> _TASK BRIEF_
Scan the records beneath this line for the line holding "The image size is (1490, 839)." and the line holding "This screenshot has width=1492, height=518.", then transcribe exactly those two and all lines between.
━━ LISTED ENTRIES ━━
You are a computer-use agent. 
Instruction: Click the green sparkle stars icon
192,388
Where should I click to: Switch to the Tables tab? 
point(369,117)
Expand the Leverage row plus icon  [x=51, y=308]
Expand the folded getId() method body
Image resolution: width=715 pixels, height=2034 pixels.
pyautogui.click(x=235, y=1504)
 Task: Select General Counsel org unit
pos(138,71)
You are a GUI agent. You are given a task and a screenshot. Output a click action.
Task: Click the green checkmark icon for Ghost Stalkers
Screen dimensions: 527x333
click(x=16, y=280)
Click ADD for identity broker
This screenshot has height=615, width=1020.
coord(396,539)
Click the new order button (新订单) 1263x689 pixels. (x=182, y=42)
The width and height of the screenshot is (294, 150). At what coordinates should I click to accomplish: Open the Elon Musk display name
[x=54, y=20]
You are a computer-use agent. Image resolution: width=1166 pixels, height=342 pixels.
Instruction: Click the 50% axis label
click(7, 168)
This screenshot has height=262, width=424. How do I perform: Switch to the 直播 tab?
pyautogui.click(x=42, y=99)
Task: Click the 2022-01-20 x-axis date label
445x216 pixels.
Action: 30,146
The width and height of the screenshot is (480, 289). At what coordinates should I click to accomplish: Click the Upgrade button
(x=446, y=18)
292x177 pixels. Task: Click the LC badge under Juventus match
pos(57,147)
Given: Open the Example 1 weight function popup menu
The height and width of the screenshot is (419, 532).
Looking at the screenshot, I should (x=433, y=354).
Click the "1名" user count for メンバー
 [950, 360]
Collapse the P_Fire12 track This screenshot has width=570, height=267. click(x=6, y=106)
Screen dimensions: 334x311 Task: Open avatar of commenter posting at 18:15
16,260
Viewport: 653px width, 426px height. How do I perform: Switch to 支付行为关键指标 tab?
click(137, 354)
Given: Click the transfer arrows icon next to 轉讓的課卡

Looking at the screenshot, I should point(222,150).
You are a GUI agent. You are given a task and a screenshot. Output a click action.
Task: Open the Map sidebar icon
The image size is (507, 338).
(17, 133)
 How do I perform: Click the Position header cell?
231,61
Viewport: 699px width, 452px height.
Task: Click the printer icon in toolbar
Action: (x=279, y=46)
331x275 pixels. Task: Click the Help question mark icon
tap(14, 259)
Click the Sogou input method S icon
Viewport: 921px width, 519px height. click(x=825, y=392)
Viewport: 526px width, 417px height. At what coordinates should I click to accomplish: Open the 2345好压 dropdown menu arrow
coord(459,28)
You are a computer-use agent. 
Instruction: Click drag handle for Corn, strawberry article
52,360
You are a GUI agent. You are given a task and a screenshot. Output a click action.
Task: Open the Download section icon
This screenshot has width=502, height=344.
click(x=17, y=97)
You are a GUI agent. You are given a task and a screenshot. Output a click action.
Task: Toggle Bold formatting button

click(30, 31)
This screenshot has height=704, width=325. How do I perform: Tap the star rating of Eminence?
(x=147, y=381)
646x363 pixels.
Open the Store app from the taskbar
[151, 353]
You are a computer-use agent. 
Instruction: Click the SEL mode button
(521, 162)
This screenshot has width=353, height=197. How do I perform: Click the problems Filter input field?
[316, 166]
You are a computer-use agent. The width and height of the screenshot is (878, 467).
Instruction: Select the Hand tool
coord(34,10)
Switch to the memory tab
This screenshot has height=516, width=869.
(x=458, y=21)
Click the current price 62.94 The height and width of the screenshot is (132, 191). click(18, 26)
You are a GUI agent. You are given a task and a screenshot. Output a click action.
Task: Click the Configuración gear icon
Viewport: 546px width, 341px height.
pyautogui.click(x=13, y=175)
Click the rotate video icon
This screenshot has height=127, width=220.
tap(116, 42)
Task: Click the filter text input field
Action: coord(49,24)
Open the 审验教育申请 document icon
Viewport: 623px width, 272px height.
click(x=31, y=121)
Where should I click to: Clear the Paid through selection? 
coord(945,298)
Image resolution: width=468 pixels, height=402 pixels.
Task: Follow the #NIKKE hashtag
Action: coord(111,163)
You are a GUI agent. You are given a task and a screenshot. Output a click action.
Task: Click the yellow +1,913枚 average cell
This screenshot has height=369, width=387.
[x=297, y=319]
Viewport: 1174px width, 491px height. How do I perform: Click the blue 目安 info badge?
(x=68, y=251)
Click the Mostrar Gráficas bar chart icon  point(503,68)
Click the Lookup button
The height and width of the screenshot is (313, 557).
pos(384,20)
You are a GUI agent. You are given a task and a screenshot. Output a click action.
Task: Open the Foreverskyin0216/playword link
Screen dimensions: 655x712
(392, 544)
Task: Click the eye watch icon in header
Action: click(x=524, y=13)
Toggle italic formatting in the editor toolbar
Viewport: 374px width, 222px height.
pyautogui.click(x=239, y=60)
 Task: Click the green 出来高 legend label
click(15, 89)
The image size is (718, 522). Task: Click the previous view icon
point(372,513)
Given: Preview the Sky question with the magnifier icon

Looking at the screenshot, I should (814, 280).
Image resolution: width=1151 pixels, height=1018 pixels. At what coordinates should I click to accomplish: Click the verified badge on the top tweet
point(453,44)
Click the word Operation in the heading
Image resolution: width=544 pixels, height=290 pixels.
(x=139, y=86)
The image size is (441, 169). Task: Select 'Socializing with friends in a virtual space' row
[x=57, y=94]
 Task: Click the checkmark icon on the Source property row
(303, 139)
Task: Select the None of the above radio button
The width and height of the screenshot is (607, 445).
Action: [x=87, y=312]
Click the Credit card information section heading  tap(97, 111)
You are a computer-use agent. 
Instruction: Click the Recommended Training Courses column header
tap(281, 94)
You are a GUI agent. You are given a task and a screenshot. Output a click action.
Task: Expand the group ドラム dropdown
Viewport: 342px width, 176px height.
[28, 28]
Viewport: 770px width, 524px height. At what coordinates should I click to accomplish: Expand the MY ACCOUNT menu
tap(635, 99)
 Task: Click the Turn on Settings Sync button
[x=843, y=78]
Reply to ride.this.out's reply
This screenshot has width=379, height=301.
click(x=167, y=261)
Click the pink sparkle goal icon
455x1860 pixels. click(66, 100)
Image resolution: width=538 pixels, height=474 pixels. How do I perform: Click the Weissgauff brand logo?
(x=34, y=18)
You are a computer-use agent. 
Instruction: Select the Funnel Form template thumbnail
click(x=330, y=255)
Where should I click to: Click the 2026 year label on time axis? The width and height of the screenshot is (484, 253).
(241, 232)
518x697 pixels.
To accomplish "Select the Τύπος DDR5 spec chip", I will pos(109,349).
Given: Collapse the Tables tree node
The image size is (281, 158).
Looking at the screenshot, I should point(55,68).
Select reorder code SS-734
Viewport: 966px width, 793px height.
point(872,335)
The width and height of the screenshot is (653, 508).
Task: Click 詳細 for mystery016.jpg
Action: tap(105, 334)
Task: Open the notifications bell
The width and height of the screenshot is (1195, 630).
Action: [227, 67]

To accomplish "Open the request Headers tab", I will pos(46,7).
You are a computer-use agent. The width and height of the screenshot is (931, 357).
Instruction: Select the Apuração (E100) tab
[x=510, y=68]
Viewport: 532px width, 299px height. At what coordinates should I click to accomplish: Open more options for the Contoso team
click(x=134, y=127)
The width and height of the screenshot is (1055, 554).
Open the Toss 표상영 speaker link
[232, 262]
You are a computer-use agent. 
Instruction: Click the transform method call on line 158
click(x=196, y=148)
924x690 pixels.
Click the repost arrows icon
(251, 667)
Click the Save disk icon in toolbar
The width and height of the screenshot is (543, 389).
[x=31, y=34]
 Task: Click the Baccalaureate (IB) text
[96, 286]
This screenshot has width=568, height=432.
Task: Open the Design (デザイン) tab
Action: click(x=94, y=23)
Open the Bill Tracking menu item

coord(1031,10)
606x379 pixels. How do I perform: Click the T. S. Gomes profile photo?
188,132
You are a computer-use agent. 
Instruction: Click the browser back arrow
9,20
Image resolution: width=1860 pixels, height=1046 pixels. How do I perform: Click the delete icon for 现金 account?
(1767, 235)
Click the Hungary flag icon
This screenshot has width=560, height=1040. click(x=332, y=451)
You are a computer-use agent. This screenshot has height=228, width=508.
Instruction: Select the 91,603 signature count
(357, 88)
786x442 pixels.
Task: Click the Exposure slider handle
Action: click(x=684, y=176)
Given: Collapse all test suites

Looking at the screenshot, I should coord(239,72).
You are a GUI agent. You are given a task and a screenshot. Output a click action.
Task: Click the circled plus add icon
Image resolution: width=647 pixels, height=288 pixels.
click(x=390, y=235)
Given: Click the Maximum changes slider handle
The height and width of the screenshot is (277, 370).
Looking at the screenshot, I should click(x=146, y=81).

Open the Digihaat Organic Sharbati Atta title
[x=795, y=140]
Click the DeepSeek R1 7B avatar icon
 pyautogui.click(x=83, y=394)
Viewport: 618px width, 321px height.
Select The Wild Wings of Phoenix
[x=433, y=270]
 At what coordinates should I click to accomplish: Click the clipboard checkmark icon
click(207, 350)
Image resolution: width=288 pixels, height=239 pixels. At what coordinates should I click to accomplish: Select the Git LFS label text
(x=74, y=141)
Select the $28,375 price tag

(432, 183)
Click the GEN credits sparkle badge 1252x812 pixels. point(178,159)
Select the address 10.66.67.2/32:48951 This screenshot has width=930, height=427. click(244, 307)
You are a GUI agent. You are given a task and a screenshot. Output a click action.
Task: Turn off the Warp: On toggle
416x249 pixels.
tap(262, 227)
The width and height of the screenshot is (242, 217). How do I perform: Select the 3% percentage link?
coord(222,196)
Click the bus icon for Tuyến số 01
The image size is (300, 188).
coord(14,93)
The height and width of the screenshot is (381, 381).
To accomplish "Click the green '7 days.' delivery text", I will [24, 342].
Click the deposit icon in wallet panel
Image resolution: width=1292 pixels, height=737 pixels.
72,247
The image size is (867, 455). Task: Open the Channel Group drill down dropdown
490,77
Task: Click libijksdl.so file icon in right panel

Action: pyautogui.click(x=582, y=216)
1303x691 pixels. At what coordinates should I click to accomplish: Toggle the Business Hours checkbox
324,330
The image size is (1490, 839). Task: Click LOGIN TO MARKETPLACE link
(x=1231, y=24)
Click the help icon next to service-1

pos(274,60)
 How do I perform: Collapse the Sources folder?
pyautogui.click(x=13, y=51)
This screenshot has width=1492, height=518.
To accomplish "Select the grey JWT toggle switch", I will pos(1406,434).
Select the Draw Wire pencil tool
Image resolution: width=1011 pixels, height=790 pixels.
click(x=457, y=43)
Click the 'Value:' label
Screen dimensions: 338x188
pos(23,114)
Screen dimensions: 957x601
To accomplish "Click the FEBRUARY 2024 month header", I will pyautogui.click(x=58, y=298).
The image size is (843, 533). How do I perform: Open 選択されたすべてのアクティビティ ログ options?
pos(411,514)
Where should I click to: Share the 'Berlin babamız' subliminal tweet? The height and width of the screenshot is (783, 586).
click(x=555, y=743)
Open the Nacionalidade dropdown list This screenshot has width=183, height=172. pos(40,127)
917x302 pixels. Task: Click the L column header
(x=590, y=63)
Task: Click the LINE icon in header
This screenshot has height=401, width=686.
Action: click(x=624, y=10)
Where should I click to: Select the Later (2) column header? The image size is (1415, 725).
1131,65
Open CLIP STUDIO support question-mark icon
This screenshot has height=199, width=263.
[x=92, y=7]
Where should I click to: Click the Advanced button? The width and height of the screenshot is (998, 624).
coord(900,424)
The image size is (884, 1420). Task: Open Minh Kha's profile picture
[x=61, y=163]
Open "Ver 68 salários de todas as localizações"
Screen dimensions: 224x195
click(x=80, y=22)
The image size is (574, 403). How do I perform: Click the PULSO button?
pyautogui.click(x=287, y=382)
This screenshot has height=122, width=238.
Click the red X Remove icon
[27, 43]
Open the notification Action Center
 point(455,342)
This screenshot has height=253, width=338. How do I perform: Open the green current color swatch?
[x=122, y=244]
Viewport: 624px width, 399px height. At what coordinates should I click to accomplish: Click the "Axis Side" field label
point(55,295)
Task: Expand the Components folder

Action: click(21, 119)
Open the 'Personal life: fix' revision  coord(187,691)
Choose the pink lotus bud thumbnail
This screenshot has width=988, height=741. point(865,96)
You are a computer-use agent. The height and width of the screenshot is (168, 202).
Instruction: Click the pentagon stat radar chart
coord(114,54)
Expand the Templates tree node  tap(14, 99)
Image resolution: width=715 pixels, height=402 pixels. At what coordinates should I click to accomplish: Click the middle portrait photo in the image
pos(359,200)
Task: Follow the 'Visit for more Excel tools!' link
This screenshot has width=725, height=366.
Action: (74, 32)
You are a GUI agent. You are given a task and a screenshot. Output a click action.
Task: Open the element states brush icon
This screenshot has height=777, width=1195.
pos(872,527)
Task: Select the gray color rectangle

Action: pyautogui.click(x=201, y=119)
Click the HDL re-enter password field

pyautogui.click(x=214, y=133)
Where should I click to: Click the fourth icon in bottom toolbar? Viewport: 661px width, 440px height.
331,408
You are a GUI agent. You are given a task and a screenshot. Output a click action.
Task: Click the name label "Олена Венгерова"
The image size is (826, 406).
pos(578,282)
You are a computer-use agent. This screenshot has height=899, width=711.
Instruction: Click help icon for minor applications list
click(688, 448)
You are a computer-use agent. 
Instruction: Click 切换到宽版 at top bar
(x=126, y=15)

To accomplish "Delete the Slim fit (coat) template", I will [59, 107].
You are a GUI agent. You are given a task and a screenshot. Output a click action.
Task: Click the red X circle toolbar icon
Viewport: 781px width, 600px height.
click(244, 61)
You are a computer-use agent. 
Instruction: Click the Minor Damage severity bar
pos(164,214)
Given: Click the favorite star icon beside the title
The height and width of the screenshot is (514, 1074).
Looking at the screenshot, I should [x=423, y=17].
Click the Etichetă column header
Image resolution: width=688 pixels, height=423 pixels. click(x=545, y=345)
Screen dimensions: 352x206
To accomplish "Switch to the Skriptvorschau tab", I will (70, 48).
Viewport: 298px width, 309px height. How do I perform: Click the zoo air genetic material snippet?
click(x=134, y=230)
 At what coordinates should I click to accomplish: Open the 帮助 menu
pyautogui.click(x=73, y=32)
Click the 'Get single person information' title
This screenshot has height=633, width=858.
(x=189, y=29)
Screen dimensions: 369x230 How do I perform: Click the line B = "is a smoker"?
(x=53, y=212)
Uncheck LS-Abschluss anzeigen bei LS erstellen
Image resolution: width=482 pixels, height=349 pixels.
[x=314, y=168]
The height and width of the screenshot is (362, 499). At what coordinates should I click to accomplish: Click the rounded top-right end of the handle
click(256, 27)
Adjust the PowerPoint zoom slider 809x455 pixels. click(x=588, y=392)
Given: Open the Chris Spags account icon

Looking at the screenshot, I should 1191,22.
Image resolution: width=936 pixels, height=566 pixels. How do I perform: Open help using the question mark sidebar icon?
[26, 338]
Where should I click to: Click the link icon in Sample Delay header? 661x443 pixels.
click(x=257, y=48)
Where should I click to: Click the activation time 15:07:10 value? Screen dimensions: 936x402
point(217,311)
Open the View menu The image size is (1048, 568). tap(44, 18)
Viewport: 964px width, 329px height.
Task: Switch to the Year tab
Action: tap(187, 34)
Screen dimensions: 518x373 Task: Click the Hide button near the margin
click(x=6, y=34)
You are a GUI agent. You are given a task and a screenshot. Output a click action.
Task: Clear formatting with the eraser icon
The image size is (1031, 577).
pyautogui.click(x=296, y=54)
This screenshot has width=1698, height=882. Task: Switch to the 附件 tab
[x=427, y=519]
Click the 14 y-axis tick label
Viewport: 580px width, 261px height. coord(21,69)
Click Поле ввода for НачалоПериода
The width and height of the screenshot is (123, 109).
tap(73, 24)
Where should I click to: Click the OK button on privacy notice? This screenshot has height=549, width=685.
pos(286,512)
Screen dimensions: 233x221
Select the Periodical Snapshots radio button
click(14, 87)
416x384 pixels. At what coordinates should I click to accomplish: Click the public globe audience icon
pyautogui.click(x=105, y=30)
━━━
> _SOLUTION FOR THIS TASK_
The image size is (1490, 839). Task: Click LOGIN TO MARKETPLACE link
(x=1231, y=24)
Click the help icon next to service-1

pos(274,60)
 How do I perform: Collapse the Sources folder?
pyautogui.click(x=13, y=51)
This screenshot has width=1492, height=518.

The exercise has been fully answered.